The flaming bikes are from an unlimited expense account, provided that the bikes are solely used for comedic effect.


Oh!

Also, something like a dirge bard; if you add flame dancer, you can drop lots of anti-fire stuff (if I did my reading right, those two archetypes should stack).

Now, first, make the dude level ten. Wwwwhhhhaaaaaa-...?!

Yes, but hold with me.

Make him level ten, but make him working on a ritual to attempt to learn how to empower the creatures he animates, turning them into burning skeletons, which will give him a significant upgrade in power!

However, working on this ritual (maybe creating an item, or something), requires him/her to basically use up all of his/her 3rd (and probably 2nd!) level spells.

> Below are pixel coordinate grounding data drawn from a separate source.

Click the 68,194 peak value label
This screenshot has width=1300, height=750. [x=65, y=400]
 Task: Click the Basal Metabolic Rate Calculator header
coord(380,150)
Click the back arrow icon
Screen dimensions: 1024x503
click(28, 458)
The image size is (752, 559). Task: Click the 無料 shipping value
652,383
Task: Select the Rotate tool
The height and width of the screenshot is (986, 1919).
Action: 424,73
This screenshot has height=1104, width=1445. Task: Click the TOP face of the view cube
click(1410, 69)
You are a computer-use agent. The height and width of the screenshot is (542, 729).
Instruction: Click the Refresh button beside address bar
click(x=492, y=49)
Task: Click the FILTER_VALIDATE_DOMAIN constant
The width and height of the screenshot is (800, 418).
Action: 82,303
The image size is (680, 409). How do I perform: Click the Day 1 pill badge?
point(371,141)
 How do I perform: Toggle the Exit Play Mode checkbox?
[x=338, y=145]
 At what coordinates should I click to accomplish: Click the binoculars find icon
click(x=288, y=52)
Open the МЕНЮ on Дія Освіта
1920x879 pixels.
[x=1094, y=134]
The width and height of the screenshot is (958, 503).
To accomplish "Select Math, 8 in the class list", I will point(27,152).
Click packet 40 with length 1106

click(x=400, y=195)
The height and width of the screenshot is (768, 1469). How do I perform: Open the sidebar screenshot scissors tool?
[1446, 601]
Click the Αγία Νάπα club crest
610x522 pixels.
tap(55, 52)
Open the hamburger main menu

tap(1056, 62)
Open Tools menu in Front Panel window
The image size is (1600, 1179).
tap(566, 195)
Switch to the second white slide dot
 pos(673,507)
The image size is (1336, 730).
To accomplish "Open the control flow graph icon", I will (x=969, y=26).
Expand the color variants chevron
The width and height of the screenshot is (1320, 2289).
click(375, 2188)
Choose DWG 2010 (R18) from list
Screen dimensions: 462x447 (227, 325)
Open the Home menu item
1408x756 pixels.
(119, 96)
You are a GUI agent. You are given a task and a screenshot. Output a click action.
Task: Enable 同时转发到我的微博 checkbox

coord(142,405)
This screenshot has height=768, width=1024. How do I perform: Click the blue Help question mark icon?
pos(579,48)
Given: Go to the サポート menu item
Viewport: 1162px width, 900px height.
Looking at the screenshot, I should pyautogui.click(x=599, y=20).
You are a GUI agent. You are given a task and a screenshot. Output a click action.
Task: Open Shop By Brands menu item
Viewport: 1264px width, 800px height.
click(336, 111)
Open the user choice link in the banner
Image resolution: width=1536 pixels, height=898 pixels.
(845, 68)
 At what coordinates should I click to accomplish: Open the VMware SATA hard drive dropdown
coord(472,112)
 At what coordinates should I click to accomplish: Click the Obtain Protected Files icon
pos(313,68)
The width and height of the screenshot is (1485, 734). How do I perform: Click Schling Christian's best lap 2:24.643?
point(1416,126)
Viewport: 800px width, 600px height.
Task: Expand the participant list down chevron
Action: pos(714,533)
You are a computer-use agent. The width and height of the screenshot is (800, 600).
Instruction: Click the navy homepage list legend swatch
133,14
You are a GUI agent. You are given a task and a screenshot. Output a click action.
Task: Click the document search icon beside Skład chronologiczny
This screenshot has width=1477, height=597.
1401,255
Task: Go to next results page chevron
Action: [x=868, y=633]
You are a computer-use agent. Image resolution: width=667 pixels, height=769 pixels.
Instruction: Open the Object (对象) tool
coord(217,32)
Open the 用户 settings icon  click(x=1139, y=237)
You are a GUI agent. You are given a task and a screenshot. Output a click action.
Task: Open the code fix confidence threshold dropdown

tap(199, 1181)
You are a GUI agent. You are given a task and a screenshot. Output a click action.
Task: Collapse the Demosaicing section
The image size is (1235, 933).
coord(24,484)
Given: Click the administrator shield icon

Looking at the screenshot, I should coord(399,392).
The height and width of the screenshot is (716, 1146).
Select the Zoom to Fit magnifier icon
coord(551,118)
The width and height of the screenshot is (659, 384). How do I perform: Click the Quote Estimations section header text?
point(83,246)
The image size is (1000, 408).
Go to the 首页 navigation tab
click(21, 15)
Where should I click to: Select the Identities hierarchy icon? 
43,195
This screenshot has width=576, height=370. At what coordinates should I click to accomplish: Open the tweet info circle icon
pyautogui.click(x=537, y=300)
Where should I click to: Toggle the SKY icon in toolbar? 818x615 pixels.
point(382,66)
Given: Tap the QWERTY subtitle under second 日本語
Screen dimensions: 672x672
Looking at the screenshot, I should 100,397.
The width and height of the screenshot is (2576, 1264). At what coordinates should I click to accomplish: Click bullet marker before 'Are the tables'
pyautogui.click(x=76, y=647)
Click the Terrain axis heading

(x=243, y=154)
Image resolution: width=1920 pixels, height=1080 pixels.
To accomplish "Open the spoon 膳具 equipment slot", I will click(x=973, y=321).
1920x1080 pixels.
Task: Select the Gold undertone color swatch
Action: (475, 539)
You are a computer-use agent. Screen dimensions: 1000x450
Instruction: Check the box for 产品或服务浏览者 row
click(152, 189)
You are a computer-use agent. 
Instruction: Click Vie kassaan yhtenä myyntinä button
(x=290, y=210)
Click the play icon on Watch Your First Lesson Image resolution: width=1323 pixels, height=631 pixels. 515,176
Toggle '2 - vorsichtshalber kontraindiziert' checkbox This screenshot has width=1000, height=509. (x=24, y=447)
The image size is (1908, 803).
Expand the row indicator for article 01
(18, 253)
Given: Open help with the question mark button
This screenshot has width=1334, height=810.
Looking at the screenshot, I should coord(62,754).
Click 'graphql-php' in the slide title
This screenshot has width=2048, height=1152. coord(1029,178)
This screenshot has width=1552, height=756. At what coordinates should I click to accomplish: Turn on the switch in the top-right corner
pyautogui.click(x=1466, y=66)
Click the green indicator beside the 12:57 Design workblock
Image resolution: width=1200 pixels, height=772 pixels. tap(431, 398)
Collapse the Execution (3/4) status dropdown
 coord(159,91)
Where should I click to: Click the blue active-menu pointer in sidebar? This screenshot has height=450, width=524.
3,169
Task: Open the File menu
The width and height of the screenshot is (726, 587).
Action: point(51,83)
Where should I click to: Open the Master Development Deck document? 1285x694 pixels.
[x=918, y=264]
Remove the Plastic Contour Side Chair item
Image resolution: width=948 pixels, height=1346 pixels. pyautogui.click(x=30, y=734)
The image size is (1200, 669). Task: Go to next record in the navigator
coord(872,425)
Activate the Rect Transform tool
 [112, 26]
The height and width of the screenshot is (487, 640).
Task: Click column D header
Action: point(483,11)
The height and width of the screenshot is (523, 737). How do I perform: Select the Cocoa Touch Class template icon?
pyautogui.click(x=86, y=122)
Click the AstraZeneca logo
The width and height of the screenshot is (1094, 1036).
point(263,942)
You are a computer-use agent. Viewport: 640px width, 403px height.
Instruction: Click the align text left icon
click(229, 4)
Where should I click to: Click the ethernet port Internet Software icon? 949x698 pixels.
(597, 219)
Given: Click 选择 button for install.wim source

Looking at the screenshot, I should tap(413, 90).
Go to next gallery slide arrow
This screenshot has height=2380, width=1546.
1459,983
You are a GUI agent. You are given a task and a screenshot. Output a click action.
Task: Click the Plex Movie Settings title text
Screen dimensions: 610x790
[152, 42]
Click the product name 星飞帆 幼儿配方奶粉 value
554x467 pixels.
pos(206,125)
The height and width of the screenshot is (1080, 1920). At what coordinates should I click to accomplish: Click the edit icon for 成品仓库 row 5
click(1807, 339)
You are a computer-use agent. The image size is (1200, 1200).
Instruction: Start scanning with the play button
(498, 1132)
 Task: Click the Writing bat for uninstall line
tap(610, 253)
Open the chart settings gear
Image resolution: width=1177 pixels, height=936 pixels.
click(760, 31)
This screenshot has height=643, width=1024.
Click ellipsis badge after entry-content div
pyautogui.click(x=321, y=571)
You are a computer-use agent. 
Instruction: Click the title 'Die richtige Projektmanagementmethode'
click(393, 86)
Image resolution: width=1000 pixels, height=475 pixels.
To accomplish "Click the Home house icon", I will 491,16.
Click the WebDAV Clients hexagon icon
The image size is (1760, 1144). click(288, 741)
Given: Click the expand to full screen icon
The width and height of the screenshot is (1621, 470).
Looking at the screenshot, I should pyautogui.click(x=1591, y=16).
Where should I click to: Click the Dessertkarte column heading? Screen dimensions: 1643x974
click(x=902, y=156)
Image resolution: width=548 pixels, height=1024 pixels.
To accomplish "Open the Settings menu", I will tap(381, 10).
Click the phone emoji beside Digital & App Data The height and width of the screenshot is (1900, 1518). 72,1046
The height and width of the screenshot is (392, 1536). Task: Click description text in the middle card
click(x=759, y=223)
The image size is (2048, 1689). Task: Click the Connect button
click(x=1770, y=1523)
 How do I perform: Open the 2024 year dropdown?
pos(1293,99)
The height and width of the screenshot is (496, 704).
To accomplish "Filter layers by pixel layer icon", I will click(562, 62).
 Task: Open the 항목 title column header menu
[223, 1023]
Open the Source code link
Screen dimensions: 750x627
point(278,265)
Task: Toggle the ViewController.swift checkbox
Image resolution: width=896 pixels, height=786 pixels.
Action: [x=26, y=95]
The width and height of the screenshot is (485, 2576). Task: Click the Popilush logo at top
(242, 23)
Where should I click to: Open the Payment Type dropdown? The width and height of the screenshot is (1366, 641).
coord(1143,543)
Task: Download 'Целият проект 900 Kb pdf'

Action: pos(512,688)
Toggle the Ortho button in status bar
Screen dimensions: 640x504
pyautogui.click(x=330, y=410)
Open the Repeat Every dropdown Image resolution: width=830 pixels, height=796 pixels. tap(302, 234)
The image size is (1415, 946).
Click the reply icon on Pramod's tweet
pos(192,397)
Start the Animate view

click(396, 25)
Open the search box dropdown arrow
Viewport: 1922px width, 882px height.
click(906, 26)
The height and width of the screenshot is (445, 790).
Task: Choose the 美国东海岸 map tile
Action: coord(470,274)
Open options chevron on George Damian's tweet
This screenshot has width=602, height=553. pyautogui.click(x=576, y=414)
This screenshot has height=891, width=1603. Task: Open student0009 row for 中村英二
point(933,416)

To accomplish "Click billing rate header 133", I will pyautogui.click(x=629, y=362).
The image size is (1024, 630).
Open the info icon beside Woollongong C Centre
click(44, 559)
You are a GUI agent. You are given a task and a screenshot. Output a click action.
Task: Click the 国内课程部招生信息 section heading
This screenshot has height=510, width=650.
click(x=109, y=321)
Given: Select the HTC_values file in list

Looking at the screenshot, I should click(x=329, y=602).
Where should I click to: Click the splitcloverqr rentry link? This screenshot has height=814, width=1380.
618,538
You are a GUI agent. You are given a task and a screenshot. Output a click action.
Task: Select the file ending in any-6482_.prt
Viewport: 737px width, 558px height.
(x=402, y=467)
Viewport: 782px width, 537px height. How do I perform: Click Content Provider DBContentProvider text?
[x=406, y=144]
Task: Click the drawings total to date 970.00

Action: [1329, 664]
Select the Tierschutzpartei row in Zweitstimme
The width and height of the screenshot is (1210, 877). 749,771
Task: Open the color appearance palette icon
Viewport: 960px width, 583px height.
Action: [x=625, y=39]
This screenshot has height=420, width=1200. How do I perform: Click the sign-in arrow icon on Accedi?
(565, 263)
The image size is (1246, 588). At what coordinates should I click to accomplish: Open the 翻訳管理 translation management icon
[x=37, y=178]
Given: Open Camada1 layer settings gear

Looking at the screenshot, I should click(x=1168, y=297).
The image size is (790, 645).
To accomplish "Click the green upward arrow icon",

Now... and here's the key... give it a really lousy spell selection.

At tenth level, the bard has:

Quote:


0/1/2/3/4 [level]
*/5/4/3/1 [per day]
6/5/5/4/2 [known]

So... let's make a sucky bard!

Start with 4th level; select 2 known from: blood song (blood is necromancy, right?), bountiful banquet (perfect for urgathoa/gluttony/undead themes), conversing wind (great for being spooky; lousy for being powerful), deadman's contingency (actually could be powerful; use with care), ghostbane dirge (great for necromancer-bard, useless v. 3rd level PCs), insect scouts (what evil is he planning by looking?!), legend lore (PCs are too low-level to worry), phantom steed, communal (great for mounting an undead army!), secure shelter (where do you think he's been sleeping?), speak with plants (evil druid?! ... no), or unseen crew (is he not from around here?)

Any of those are pretty lousy for providing power.

Recall, the ritual requires the expenditure of all (or at least some) of her third level spells, so the third level selection doesn't really matter - you've got a bonus spell fireball (the reason we're denying her 3rd level spells, but also to make burning skeletons); but you have 4 to choose, so here are some options are: arcane concordance (powerful when paired with magic he doesn't have), campfire wall (useful to wander), detect anxiety (creepy guy is creepy! ... and harmless), discern value (looking for rare components?), minor dream (bad dreams, muwahahah~!), phantom steed (for long-range travel), pierce disguise (used to pass his earlier exams or fight assassins or something), purging finale (unless your group uses negative effects), rags to riches (vain necromancer?!), see invisibility (useful for fighting ghosts, or at least running away), seek thoughts (find useful information), speak with animals (evil druid?!... no), or tiny hut (what, and waste a powerful 4th level spell on shelter?! p'shaw~!).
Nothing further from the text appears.